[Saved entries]
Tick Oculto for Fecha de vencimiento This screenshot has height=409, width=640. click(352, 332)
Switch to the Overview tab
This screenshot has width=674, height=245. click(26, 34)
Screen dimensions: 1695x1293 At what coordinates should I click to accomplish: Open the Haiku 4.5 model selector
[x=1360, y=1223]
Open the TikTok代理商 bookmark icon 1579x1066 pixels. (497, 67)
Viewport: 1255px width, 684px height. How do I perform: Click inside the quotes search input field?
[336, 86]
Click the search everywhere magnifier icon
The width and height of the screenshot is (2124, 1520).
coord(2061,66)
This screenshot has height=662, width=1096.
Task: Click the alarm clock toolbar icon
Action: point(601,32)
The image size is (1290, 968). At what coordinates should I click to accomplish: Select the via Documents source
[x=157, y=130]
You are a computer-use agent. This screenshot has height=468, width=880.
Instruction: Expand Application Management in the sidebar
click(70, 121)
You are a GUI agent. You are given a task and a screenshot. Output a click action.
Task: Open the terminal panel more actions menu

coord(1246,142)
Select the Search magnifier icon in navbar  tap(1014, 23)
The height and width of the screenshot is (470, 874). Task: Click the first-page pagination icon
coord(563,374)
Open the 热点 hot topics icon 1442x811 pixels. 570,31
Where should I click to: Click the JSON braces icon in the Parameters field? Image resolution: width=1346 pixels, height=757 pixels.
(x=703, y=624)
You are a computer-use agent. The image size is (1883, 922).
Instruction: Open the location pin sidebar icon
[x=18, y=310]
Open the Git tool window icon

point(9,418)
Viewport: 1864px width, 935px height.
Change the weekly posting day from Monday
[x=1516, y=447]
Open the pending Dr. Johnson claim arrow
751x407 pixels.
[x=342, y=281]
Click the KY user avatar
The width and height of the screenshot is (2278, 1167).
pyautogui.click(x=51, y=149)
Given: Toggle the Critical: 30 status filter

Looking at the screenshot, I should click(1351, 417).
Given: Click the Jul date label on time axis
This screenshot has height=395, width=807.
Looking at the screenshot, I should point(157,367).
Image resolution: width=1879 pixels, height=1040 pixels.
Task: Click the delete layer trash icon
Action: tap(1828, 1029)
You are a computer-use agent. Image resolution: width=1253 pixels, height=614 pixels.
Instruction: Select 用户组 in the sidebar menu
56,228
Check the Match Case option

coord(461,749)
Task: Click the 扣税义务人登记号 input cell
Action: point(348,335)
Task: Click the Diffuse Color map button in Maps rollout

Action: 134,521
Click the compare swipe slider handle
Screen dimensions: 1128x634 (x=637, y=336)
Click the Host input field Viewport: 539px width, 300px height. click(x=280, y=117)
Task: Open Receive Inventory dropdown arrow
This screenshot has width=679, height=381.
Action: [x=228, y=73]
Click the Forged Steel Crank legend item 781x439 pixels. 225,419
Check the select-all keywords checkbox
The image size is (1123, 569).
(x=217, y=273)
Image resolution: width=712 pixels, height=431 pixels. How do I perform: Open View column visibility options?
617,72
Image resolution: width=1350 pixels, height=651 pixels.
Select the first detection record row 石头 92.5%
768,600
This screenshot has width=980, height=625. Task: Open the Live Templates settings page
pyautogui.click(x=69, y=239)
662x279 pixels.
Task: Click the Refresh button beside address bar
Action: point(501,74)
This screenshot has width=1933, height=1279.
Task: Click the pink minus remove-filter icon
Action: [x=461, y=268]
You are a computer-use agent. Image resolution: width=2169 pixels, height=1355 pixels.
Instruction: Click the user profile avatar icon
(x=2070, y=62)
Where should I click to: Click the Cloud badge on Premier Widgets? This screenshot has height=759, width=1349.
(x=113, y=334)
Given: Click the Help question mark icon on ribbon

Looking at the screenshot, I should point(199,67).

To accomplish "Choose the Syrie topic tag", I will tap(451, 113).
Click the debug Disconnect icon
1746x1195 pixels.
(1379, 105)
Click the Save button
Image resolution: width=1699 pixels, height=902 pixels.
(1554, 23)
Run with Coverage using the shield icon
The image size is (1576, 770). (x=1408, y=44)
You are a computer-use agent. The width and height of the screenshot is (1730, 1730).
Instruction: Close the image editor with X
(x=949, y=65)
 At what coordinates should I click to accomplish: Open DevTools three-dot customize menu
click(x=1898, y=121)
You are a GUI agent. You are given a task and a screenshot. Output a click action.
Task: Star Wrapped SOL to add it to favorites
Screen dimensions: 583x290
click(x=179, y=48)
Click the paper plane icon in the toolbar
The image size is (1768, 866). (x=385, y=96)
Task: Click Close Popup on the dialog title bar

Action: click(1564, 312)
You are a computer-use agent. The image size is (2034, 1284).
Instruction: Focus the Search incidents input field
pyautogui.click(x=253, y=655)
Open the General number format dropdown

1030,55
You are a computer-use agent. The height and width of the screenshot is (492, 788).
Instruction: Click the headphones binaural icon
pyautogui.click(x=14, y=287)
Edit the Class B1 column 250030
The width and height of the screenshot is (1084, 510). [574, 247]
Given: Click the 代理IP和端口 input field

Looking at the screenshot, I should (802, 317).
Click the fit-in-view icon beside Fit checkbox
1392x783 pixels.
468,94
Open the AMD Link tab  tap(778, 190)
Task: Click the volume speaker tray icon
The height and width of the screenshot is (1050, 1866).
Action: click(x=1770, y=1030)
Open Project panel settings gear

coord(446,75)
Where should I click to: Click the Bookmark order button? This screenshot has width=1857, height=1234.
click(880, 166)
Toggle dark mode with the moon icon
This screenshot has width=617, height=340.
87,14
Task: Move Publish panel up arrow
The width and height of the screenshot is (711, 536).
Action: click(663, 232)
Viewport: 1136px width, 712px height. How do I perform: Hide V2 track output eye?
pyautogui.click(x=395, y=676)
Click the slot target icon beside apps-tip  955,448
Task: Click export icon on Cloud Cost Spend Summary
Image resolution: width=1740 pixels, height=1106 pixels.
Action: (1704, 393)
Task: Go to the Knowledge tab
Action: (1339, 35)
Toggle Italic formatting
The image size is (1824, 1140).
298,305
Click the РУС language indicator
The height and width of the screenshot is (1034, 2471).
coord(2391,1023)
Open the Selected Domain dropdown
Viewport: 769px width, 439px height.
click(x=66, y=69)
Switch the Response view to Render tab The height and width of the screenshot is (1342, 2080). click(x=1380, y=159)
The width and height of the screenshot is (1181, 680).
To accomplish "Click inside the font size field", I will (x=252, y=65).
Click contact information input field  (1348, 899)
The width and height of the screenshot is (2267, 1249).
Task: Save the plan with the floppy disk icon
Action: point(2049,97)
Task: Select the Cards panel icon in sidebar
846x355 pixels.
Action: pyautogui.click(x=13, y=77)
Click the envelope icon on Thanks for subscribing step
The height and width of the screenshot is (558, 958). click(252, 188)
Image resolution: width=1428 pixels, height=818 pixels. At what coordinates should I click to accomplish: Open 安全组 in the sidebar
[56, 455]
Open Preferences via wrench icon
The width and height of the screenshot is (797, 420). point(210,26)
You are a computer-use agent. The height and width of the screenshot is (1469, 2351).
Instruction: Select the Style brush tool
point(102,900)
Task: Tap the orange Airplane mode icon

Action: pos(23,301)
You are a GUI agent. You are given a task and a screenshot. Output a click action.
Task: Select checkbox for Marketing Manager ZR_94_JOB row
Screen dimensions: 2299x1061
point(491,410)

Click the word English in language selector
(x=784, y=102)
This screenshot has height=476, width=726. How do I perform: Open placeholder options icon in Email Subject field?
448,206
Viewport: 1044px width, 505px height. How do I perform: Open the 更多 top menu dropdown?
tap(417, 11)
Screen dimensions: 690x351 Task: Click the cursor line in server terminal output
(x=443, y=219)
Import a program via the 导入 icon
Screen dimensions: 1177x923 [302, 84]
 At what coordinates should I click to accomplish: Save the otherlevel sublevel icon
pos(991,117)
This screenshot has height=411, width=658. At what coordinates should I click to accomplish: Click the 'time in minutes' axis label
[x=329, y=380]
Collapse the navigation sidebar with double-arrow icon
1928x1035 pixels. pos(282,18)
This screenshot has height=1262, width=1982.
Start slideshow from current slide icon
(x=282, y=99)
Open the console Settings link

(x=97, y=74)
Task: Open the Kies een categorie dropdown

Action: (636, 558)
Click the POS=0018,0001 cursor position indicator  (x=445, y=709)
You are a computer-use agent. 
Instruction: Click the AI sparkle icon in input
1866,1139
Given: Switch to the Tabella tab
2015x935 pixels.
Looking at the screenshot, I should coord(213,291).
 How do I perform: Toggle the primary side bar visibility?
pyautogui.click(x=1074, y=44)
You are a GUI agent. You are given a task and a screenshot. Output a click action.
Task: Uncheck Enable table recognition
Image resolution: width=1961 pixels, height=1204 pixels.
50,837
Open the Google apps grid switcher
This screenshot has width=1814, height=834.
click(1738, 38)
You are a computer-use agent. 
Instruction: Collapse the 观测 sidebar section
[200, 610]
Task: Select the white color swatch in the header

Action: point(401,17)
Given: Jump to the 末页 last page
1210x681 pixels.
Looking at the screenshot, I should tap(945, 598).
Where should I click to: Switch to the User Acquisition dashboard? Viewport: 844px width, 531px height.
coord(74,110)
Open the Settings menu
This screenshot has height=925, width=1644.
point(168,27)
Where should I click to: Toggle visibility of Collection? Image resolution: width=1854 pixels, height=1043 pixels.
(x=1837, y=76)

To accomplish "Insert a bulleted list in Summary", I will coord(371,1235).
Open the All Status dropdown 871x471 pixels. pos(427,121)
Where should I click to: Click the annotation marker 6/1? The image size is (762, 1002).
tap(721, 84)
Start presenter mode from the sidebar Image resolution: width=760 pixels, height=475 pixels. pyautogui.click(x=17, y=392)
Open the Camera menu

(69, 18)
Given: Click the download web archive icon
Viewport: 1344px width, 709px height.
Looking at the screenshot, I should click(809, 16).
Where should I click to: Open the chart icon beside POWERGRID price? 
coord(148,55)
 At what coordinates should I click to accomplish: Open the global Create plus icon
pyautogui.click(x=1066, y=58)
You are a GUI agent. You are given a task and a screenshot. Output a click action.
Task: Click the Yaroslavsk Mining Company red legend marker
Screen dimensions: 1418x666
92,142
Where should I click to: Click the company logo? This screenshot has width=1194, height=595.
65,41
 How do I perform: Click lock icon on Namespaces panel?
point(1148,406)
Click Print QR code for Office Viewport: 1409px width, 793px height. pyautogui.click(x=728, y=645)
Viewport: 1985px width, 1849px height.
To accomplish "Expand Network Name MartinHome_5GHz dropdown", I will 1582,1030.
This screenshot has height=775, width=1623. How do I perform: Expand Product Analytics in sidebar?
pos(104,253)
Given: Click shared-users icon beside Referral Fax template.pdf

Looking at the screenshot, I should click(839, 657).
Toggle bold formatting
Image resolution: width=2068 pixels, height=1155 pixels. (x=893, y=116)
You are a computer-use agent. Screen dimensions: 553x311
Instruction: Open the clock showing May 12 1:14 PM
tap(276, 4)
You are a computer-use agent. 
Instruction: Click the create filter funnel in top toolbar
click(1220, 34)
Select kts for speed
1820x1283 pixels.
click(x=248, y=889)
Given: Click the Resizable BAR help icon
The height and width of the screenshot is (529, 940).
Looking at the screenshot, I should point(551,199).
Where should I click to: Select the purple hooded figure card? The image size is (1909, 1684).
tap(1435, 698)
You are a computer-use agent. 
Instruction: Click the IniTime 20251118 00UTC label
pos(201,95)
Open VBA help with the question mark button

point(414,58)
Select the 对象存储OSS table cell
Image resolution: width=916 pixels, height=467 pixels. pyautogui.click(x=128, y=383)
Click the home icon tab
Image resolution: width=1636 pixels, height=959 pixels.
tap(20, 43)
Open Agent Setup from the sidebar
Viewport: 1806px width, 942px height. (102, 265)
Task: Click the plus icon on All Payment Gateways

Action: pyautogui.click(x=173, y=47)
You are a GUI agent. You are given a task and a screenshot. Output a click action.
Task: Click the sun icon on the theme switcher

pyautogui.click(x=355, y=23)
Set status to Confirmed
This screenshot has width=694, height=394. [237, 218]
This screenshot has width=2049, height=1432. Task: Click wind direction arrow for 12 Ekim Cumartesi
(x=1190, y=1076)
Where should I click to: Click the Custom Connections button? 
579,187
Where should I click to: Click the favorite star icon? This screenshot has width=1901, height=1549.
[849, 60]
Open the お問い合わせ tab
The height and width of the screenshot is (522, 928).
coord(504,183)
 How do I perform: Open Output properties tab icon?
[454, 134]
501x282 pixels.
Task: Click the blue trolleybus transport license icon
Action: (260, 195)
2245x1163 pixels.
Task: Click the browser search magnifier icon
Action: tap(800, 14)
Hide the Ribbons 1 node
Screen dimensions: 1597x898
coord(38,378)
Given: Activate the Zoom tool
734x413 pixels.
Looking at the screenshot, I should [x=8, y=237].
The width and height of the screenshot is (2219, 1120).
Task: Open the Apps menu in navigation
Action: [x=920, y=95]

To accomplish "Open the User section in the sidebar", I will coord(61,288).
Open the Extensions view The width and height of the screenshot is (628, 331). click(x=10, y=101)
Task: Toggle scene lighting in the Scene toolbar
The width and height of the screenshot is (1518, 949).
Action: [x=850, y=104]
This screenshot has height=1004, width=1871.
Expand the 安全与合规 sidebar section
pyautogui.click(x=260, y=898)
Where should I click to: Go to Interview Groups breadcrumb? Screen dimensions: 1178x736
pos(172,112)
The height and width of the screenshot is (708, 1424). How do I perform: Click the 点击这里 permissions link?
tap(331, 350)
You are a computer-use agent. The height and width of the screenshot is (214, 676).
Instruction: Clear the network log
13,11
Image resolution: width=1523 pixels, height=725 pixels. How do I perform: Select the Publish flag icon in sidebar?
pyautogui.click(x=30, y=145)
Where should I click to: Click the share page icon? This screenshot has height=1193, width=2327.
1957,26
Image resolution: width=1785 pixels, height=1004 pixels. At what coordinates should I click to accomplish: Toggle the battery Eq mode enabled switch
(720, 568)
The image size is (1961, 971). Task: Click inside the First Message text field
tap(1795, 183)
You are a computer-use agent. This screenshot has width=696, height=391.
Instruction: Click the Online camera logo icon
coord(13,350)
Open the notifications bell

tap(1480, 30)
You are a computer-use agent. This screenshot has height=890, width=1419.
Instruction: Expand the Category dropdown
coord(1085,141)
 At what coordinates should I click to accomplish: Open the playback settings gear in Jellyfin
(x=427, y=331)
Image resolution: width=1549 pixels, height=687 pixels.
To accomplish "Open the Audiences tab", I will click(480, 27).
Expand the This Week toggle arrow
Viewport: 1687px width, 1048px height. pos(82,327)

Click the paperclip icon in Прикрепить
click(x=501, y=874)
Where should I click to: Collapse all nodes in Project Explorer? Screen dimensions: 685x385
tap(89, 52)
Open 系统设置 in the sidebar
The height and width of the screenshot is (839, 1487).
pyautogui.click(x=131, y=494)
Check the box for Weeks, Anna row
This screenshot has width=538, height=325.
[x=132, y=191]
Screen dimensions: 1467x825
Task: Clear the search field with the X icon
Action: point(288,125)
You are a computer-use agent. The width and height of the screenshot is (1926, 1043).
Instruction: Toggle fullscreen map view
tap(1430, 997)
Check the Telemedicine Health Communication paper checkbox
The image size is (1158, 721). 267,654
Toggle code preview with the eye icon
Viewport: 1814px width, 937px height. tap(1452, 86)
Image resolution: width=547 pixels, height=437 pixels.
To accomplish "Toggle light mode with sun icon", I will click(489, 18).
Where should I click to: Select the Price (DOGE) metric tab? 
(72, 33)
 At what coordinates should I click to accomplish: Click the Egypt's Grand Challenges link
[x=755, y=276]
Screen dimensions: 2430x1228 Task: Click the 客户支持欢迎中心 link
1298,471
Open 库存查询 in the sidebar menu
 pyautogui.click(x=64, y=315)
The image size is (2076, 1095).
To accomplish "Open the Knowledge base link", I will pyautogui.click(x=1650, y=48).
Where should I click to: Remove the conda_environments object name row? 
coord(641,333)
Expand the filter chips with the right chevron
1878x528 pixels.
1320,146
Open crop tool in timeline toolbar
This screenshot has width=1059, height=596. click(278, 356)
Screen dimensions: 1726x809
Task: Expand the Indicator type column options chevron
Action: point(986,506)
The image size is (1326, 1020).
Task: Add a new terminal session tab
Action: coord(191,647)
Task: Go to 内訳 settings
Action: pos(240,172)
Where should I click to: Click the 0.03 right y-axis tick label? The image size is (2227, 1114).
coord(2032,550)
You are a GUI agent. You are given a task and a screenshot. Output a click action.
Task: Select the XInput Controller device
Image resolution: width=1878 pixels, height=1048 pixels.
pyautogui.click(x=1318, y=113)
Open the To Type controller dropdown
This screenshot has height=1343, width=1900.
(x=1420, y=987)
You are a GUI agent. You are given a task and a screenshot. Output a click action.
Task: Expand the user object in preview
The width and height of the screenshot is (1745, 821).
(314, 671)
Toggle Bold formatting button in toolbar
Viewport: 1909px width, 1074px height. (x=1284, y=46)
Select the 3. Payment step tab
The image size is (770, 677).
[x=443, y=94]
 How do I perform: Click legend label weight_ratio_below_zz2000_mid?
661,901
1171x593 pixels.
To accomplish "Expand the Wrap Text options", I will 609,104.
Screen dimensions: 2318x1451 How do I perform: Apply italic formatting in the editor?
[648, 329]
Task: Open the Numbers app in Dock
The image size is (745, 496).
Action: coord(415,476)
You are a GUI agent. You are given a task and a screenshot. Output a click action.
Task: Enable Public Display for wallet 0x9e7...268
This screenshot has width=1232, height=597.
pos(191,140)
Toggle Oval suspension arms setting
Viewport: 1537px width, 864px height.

### Task instructions
Lines from the entries that contain the string "Summary" are what must be copied.

### Result of the exercise
Task: Click export icon on Cloud Cost Spend Summary
To accomplish "Insert a bulleted list in Summary", I will coord(371,1235).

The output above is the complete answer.